## Work to be completed
Copy out each line of the items below that contains the string "text". Case counts.

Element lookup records
....

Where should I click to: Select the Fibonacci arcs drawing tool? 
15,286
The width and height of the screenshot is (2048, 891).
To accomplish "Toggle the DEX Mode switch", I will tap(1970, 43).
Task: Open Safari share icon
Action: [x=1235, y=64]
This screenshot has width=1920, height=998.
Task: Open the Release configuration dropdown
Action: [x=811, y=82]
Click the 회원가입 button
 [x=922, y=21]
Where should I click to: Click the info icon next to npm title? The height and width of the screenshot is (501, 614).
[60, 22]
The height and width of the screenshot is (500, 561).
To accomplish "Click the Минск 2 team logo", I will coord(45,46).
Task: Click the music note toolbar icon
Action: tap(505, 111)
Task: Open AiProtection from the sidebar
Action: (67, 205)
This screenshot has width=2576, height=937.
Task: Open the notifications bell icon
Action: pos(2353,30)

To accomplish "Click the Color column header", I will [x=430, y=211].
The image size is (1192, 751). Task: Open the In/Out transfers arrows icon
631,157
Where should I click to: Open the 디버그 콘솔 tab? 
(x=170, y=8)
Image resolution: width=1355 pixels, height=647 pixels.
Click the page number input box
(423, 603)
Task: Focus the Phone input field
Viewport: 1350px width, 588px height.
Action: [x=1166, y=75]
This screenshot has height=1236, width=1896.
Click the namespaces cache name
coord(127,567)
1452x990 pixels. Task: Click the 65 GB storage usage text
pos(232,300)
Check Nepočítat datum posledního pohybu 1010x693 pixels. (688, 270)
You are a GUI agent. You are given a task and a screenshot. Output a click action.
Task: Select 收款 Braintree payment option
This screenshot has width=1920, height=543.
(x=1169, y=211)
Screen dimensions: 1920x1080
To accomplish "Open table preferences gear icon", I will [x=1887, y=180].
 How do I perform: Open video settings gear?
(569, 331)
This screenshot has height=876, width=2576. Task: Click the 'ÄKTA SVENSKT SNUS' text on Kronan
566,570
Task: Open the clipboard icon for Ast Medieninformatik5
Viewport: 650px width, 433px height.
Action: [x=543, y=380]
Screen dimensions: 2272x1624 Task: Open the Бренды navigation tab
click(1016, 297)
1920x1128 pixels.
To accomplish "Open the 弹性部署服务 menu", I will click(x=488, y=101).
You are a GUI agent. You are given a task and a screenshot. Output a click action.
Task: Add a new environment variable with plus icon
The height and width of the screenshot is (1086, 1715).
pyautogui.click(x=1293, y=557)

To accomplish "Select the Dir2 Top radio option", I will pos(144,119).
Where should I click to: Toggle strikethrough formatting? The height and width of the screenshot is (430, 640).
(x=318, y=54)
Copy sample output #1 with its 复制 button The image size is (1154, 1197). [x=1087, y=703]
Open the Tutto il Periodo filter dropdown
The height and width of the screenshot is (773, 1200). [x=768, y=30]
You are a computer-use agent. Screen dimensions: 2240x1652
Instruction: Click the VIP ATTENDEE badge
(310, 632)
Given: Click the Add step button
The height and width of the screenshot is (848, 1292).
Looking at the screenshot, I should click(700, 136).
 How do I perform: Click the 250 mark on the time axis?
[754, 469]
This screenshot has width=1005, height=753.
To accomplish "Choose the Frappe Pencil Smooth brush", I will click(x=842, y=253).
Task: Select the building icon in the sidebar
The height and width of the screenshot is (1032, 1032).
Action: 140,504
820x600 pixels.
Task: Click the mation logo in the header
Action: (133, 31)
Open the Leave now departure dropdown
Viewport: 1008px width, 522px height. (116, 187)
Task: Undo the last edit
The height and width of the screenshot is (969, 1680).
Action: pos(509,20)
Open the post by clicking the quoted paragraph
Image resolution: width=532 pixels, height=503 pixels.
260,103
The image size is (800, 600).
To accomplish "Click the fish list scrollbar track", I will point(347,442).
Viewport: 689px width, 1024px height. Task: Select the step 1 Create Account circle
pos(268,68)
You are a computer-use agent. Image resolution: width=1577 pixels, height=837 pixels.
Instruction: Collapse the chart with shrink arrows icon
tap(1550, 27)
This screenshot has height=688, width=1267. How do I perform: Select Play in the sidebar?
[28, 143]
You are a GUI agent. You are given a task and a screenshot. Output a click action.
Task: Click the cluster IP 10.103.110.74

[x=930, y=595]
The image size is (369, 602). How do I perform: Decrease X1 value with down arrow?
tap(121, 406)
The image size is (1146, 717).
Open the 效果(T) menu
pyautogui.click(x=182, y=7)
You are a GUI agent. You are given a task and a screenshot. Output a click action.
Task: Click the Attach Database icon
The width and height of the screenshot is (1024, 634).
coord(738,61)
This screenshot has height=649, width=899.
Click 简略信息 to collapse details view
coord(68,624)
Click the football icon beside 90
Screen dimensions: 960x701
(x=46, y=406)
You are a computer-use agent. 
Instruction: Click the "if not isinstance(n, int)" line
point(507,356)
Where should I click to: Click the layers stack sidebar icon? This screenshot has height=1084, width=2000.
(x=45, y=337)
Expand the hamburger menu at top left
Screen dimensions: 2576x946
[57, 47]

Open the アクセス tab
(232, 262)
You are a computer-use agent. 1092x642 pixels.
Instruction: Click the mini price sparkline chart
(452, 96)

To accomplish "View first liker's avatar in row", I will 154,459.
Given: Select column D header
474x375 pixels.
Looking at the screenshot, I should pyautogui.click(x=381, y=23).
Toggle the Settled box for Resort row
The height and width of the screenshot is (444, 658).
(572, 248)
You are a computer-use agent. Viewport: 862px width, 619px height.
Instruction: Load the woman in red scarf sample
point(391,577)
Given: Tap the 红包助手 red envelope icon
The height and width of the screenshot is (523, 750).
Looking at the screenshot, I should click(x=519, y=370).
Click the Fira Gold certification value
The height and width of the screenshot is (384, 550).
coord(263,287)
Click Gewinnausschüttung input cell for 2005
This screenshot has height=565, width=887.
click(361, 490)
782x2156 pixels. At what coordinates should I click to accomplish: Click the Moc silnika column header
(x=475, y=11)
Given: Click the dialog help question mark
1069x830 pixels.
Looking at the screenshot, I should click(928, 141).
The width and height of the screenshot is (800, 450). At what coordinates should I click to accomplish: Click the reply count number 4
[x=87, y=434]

....

## Output of the exercise
1452x990 pixels. Task: Click the 65 GB storage usage text
This screenshot has height=876, width=2576. Task: Click the 'ÄKTA SVENSKT SNUS' text on Kronan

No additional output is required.